Pixel coordinate grounding data

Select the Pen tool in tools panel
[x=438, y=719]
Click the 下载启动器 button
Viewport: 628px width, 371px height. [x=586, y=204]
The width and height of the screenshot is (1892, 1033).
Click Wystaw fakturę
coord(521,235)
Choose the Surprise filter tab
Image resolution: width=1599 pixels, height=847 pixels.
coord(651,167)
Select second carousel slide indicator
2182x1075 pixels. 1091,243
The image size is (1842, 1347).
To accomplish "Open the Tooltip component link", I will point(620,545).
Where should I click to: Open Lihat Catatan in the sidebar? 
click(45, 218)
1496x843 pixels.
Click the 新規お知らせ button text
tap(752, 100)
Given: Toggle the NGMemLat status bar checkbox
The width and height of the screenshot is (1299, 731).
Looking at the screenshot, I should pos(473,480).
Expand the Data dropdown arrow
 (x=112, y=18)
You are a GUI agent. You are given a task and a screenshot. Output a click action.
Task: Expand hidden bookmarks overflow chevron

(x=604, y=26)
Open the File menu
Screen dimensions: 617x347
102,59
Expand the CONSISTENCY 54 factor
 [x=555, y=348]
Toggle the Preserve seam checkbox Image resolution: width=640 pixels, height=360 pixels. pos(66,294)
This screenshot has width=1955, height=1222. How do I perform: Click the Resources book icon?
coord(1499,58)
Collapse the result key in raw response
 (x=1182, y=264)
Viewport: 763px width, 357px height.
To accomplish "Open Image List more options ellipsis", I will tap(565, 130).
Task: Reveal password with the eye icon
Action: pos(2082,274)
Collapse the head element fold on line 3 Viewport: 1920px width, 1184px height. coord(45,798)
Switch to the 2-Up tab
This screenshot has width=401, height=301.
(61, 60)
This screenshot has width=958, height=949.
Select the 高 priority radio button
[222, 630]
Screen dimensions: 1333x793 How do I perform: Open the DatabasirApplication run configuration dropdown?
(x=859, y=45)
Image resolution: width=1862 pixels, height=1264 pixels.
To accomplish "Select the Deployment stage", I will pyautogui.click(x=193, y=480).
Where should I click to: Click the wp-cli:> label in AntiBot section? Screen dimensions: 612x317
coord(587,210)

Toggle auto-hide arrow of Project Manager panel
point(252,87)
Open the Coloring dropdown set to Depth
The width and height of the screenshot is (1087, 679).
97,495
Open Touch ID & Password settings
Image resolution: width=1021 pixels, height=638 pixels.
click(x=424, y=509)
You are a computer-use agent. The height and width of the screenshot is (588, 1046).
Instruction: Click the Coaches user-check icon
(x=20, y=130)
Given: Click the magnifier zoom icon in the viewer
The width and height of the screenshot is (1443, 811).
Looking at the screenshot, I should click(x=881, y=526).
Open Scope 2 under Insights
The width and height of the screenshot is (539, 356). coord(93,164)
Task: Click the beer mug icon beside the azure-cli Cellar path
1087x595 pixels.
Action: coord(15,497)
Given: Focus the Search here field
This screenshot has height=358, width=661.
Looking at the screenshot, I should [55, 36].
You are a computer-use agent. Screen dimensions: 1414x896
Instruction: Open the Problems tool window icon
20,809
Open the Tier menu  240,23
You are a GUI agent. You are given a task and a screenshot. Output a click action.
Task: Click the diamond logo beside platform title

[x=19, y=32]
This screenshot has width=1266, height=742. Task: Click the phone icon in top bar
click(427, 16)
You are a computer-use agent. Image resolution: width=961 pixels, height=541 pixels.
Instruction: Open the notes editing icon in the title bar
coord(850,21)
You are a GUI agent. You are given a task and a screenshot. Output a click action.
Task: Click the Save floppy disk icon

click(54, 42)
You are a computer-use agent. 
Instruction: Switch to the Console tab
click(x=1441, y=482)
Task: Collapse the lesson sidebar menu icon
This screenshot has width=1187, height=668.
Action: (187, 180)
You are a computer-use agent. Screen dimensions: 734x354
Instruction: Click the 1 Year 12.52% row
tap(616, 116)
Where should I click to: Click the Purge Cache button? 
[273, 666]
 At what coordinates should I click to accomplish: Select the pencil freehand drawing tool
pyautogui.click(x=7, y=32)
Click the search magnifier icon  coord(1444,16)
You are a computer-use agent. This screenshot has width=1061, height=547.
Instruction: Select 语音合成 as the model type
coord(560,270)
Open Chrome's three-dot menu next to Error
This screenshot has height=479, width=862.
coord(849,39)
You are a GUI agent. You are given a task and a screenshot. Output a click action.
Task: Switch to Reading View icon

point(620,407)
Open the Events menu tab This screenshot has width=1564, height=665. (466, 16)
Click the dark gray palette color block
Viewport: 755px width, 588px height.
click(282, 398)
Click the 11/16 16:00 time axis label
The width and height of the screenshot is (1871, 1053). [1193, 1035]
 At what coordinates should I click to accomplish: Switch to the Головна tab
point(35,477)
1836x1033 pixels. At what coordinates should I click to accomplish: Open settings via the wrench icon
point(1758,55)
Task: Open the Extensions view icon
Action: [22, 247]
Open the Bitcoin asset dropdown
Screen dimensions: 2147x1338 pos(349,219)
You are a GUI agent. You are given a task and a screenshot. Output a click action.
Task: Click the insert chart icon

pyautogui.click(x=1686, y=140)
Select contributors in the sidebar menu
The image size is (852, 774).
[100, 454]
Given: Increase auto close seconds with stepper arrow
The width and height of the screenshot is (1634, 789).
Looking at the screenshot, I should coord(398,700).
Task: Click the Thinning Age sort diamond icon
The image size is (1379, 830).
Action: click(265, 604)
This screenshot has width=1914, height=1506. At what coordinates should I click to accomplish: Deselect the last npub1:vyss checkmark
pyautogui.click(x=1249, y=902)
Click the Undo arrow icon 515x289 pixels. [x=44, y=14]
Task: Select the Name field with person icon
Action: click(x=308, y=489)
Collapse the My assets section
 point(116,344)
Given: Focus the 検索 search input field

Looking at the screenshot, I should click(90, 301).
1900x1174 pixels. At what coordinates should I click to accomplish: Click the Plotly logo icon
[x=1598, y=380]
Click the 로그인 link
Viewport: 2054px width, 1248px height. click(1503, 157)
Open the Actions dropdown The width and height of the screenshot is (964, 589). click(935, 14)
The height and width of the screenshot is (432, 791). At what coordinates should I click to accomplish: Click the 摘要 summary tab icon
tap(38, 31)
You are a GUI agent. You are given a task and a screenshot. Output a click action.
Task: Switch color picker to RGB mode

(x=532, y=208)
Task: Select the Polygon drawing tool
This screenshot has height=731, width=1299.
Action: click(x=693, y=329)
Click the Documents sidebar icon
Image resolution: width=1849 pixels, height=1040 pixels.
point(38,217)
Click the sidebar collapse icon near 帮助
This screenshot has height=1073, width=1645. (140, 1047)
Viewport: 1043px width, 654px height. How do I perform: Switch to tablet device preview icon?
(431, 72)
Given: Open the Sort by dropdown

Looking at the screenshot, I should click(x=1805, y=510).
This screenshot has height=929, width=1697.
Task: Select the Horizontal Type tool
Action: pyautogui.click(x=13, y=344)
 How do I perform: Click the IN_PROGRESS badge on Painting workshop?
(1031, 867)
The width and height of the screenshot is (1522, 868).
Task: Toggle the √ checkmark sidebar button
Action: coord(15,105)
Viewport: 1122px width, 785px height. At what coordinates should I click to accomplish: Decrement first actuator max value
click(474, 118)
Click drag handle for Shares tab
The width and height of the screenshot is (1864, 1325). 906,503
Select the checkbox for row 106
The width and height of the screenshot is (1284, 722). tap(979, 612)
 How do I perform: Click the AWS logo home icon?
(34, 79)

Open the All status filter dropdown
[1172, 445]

*PROBLEM TO SOLVE*. When you answer, return the records above exactly as they stand.

*TASK OUTPUT*.
Select the Pen tool in tools panel
[x=438, y=719]
Click the 下载启动器 button
Viewport: 628px width, 371px height. [x=586, y=204]
The width and height of the screenshot is (1892, 1033).
Click Wystaw fakturę
coord(521,235)
Choose the Surprise filter tab
Image resolution: width=1599 pixels, height=847 pixels.
coord(651,167)
Select second carousel slide indicator
2182x1075 pixels. 1091,243
The image size is (1842, 1347).
To accomplish "Open the Tooltip component link", I will point(620,545).
Where should I click to: Open Lihat Catatan in the sidebar? 
click(45, 218)
1496x843 pixels.
Click the 新規お知らせ button text
tap(752, 100)
Given: Toggle the NGMemLat status bar checkbox
The width and height of the screenshot is (1299, 731).
Looking at the screenshot, I should pos(473,480).
Expand the Data dropdown arrow
 (x=112, y=18)
You are a GUI agent. You are given a task and a screenshot. Output a click action.
Task: Expand hidden bookmarks overflow chevron

(x=604, y=26)
Open the File menu
Screen dimensions: 617x347
102,59
Expand the CONSISTENCY 54 factor
 [x=555, y=348]
Toggle the Preserve seam checkbox Image resolution: width=640 pixels, height=360 pixels. pos(66,294)
This screenshot has width=1955, height=1222. How do I perform: Click the Resources book icon?
coord(1499,58)
Collapse the result key in raw response
 (x=1182, y=264)
Viewport: 763px width, 357px height.
To accomplish "Open Image List more options ellipsis", I will tap(565, 130).
Task: Reveal password with the eye icon
Action: pos(2082,274)
Collapse the head element fold on line 3 Viewport: 1920px width, 1184px height. coord(45,798)
Switch to the 2-Up tab
This screenshot has width=401, height=301.
(61, 60)
This screenshot has width=958, height=949.
Select the 高 priority radio button
[222, 630]
Screen dimensions: 1333x793 How do I perform: Open the DatabasirApplication run configuration dropdown?
(x=859, y=45)
Image resolution: width=1862 pixels, height=1264 pixels.
To accomplish "Select the Deployment stage", I will pyautogui.click(x=193, y=480).
Where should I click to: Click the wp-cli:> label in AntiBot section? Screen dimensions: 612x317
coord(587,210)

Toggle auto-hide arrow of Project Manager panel
point(252,87)
Open the Coloring dropdown set to Depth
The width and height of the screenshot is (1087, 679).
97,495
Open Touch ID & Password settings
Image resolution: width=1021 pixels, height=638 pixels.
click(x=424, y=509)
You are a computer-use agent. The height and width of the screenshot is (588, 1046).
Instruction: Click the Coaches user-check icon
(x=20, y=130)
Given: Click the magnifier zoom icon in the viewer
The width and height of the screenshot is (1443, 811).
Looking at the screenshot, I should click(x=881, y=526).
Open Scope 2 under Insights
The width and height of the screenshot is (539, 356). coord(93,164)
Task: Click the beer mug icon beside the azure-cli Cellar path
1087x595 pixels.
Action: coord(15,497)
Given: Focus the Search here field
This screenshot has height=358, width=661.
Looking at the screenshot, I should [55, 36].
You are a computer-use agent. Screen dimensions: 1414x896
Instruction: Open the Problems tool window icon
20,809
Open the Tier menu  240,23
You are a GUI agent. You are given a task and a screenshot. Output a click action.
Task: Click the diamond logo beside platform title

[x=19, y=32]
This screenshot has width=1266, height=742. Task: Click the phone icon in top bar
click(427, 16)
You are a computer-use agent. Image resolution: width=961 pixels, height=541 pixels.
Instruction: Open the notes editing icon in the title bar
coord(850,21)
You are a GUI agent. You are given a task and a screenshot. Output a click action.
Task: Click the Save floppy disk icon

click(54, 42)
You are a computer-use agent. 
Instruction: Switch to the Console tab
click(x=1441, y=482)
Task: Collapse the lesson sidebar menu icon
This screenshot has width=1187, height=668.
Action: (187, 180)
You are a computer-use agent. Screen dimensions: 734x354
Instruction: Click the 1 Year 12.52% row
tap(616, 116)
Where should I click to: Click the Purge Cache button? 
[273, 666]
 At what coordinates should I click to accomplish: Select the pencil freehand drawing tool
pyautogui.click(x=7, y=32)
Click the search magnifier icon  coord(1444,16)
You are a computer-use agent. This screenshot has width=1061, height=547.
Instruction: Select 语音合成 as the model type
coord(560,270)
Open Chrome's three-dot menu next to Error
This screenshot has height=479, width=862.
coord(849,39)
You are a GUI agent. You are given a task and a screenshot. Output a click action.
Task: Switch to Reading View icon

point(620,407)
Open the Events menu tab This screenshot has width=1564, height=665. (466, 16)
Click the dark gray palette color block
Viewport: 755px width, 588px height.
click(282, 398)
Click the 11/16 16:00 time axis label
The width and height of the screenshot is (1871, 1053). [1193, 1035]
 At what coordinates should I click to accomplish: Switch to the Головна tab
point(35,477)
1836x1033 pixels. At what coordinates should I click to accomplish: Open settings via the wrench icon
point(1758,55)
Task: Open the Extensions view icon
Action: [22, 247]
Open the Bitcoin asset dropdown
Screen dimensions: 2147x1338 pos(349,219)
You are a GUI agent. You are given a task and a screenshot. Output a click action.
Task: Click the insert chart icon

pyautogui.click(x=1686, y=140)
Select contributors in the sidebar menu
The image size is (852, 774).
[100, 454]
Given: Increase auto close seconds with stepper arrow
The width and height of the screenshot is (1634, 789).
Looking at the screenshot, I should coord(398,700).
Task: Click the Thinning Age sort diamond icon
The image size is (1379, 830).
Action: click(265, 604)
This screenshot has width=1914, height=1506. At what coordinates should I click to accomplish: Deselect the last npub1:vyss checkmark
pyautogui.click(x=1249, y=902)
Click the Undo arrow icon 515x289 pixels. [x=44, y=14]
Task: Select the Name field with person icon
Action: click(x=308, y=489)
Collapse the My assets section
 point(116,344)
Given: Focus the 検索 search input field

Looking at the screenshot, I should click(90, 301).
1900x1174 pixels. At what coordinates should I click to accomplish: Click the Plotly logo icon
[x=1598, y=380]
Click the 로그인 link
Viewport: 2054px width, 1248px height. click(1503, 157)
Open the Actions dropdown The width and height of the screenshot is (964, 589). click(935, 14)
The height and width of the screenshot is (432, 791). At what coordinates should I click to accomplish: Click the 摘要 summary tab icon
tap(38, 31)
You are a GUI agent. You are given a task and a screenshot. Output a click action.
Task: Switch color picker to RGB mode

(x=532, y=208)
Task: Select the Polygon drawing tool
This screenshot has height=731, width=1299.
Action: click(x=693, y=329)
Click the Documents sidebar icon
Image resolution: width=1849 pixels, height=1040 pixels.
point(38,217)
Click the sidebar collapse icon near 帮助
This screenshot has height=1073, width=1645. (140, 1047)
Viewport: 1043px width, 654px height. How do I perform: Switch to tablet device preview icon?
(431, 72)
Given: Open the Sort by dropdown

Looking at the screenshot, I should click(x=1805, y=510).
This screenshot has height=929, width=1697.
Task: Select the Horizontal Type tool
Action: pyautogui.click(x=13, y=344)
 How do I perform: Click the IN_PROGRESS badge on Painting workshop?
(1031, 867)
The width and height of the screenshot is (1522, 868).
Task: Toggle the √ checkmark sidebar button
Action: coord(15,105)
Viewport: 1122px width, 785px height. At what coordinates should I click to accomplish: Decrement first actuator max value
click(474, 118)
Click drag handle for Shares tab
The width and height of the screenshot is (1864, 1325). 906,503
Select the checkbox for row 106
The width and height of the screenshot is (1284, 722). tap(979, 612)
 How do I perform: Click the AWS logo home icon?
(34, 79)

Open the All status filter dropdown
[1172, 445]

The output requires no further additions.